Information Standards Quarterly, Fall 2009

Letter from the Editor

NOTE TO READER: Download the PDF of this issue.

Anniversaries provide us with the opportunity to reflect on where we are and what brought us here. History not only informs the present but also provides us with a guide for the future. In this seventieth anniversary year of NISO, we looked back in the previous three issues of ISQ at the major milestones in the organization’s past. Closing out our anniversary year in this last issue of 2009, we now look forward with a vision for NISO’s future.

We spent four years working through a strategic transition at NISO. Initially, we were focused on internal issues—mission, governance, staffing, and processes. In the past year and a half, we turned our attention outward. We are reaching out to other organizations in the community, collaborating on new projects, and proactively seeking input on where standards and recommended practices can best add value.

Our entire community is also going through a transition, as we are all, sometimes painfully, aware. Digital resources, multi-media, mobile technology, fiber-optic networks, Wi-Fi, and a technology-savvy user base are all coalescing to change libraries, publishing, and related services in ways we still can’t fully imagine. The need for standards has never been greater and decisions we make on formats, identification, descriptive structures, rights management, interoperability, and preservation methods will reverberate for decades to come.

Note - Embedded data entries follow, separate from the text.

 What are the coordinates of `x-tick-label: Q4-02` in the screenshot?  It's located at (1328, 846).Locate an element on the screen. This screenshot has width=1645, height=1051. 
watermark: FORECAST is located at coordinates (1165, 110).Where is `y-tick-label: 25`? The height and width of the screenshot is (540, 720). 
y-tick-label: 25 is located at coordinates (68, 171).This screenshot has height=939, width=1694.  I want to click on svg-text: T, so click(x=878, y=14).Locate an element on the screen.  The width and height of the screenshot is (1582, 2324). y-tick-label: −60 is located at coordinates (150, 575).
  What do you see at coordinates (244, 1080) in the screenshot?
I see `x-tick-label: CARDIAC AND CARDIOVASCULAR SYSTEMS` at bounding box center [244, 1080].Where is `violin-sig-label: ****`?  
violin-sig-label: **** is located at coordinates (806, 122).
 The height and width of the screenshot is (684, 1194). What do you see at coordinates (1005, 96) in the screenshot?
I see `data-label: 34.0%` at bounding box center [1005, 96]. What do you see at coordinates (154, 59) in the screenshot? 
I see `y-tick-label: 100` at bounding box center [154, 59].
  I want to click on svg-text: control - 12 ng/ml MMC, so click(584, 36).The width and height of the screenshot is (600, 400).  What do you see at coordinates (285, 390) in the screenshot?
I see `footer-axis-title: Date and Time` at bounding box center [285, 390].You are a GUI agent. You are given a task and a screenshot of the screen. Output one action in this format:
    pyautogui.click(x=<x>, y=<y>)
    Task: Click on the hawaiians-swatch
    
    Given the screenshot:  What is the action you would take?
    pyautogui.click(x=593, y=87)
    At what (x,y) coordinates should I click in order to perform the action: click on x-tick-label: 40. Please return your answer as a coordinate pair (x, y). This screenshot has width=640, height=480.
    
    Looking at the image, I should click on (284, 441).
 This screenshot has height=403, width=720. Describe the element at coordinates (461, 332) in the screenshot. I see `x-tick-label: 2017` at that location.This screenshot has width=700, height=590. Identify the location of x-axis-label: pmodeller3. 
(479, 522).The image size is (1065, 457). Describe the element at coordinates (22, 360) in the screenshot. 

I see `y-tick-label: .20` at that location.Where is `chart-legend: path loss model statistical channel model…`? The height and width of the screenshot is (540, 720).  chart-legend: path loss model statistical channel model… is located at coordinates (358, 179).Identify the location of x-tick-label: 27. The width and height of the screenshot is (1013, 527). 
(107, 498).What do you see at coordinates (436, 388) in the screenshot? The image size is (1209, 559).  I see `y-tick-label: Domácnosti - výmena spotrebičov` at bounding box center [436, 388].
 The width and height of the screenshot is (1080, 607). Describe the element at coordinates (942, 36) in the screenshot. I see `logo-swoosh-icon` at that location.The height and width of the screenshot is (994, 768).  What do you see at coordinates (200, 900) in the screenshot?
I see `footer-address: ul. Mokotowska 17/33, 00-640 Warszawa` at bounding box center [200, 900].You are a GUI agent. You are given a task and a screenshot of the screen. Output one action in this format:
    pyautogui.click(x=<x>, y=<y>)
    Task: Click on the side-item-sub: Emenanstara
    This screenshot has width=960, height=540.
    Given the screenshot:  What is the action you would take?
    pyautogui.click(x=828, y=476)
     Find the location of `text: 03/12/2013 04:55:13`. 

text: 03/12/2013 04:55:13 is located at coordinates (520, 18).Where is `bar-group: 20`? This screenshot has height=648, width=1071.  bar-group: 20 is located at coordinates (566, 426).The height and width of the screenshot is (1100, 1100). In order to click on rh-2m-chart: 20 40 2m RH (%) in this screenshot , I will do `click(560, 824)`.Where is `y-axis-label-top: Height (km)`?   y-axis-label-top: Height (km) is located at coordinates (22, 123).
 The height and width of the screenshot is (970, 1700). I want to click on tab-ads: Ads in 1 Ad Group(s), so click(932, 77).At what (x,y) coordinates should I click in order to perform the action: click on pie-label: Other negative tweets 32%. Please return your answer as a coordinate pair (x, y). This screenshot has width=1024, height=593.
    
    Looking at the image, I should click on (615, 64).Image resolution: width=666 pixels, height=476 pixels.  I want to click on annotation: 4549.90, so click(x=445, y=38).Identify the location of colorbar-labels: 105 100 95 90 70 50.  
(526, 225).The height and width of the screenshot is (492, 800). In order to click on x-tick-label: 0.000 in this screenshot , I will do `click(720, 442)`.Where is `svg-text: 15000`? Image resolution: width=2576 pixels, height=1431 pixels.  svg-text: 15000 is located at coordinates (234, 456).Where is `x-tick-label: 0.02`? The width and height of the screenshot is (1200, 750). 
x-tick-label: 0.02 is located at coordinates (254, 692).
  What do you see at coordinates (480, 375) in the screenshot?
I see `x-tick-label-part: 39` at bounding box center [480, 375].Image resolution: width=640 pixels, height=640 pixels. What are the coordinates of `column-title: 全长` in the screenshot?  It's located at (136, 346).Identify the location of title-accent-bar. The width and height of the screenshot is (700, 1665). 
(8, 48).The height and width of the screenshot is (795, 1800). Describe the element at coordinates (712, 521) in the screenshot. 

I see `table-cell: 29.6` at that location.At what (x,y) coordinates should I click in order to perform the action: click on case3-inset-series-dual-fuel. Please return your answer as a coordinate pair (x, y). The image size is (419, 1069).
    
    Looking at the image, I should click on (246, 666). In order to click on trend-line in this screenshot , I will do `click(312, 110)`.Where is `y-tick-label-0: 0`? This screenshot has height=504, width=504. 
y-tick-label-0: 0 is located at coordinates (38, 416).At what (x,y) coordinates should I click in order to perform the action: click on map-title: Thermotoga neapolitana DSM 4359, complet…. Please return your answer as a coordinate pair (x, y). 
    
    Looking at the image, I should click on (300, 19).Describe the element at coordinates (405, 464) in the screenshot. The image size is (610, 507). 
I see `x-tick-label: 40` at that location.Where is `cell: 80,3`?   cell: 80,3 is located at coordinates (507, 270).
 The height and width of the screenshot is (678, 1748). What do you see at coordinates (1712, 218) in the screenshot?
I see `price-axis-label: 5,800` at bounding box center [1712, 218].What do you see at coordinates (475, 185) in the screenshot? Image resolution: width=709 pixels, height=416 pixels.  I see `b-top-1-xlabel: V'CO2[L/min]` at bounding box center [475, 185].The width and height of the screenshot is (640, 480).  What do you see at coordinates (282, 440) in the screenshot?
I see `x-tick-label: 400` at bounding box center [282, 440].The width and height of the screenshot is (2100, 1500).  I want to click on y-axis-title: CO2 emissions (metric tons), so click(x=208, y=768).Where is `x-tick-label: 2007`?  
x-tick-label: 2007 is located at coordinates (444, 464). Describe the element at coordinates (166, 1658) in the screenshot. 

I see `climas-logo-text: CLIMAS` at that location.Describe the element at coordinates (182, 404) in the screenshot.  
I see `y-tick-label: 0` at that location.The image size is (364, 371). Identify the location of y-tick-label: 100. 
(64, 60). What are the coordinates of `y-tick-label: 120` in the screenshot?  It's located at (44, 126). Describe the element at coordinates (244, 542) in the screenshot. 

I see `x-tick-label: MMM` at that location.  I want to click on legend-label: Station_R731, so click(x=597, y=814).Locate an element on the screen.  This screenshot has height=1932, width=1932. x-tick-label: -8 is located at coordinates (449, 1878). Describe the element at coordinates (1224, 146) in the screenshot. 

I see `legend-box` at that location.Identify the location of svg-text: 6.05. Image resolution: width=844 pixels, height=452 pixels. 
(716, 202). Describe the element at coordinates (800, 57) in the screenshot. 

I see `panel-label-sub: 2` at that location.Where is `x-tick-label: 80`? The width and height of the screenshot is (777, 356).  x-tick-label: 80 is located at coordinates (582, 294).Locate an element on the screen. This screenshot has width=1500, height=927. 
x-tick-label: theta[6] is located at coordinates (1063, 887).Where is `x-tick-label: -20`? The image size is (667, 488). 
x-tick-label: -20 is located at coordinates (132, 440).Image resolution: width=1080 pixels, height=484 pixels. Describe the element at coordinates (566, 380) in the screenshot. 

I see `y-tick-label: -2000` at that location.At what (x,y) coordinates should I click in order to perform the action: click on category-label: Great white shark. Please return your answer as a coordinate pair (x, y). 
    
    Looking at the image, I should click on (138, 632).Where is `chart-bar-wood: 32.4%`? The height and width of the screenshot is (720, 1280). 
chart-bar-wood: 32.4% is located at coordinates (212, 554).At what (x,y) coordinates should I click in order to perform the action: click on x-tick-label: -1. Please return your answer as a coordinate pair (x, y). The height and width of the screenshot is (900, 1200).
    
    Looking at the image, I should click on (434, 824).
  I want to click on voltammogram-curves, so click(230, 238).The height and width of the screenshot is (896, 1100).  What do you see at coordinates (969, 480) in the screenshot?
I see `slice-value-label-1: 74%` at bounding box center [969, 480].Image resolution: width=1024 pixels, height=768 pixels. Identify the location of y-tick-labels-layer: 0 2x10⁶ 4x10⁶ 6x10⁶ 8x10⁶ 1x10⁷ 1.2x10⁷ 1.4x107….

In addition to the vision for NISO, this issue of ISQ contains a feature article by Rajesh Chandrakar and Jagdish Arora on the changes in higher education in India, the world’s second fastest growing developing country, and how Indian libraries are on a fast track to automate and integrate electronic resources to support those changes. The authors make it clear to us that the issues we face are international in scope and common to both developed and developing countries.

Several authors have contributed opinion pieces for the issue on technology and standards, providing us with much food for thought on ILS interoperability (Annette Bailey and Godmar Back), ERMS and workflow (Jeff Aipperspach and Leslie Lapham), and digitization (Jill Hurst-Wahl). Michael Giarlo shares with us the findings of a survey conducted by the institutional repository scenario subgroup of NISO’s Institutional Identifier (I2) Working Group. The survey results give us a picture of the needs and expectations for an institutional identifier in one of the three scenarios the I2 group plans to address with this new and much-needed identifier. The four conference reports for Fall provide further evidence of the varied challenges that our community faces as well as the many innovative experiments and solutions that are underway.

I hope that you have enjoyed our anniversary celebration this year of NISO’s past. It has been a great story—one that spans a tremendous number of transformative projects and an amazingly dedicated and influential cast of volunteers. Equally challenging and interesting work lies ahead and I hope all of you will join us in NISO’s current and future work. I also encourage you to share your own efforts on this journey to the future with our ISQ readers. We certainly look forward to bringing you the many stories of how our community is leading the way.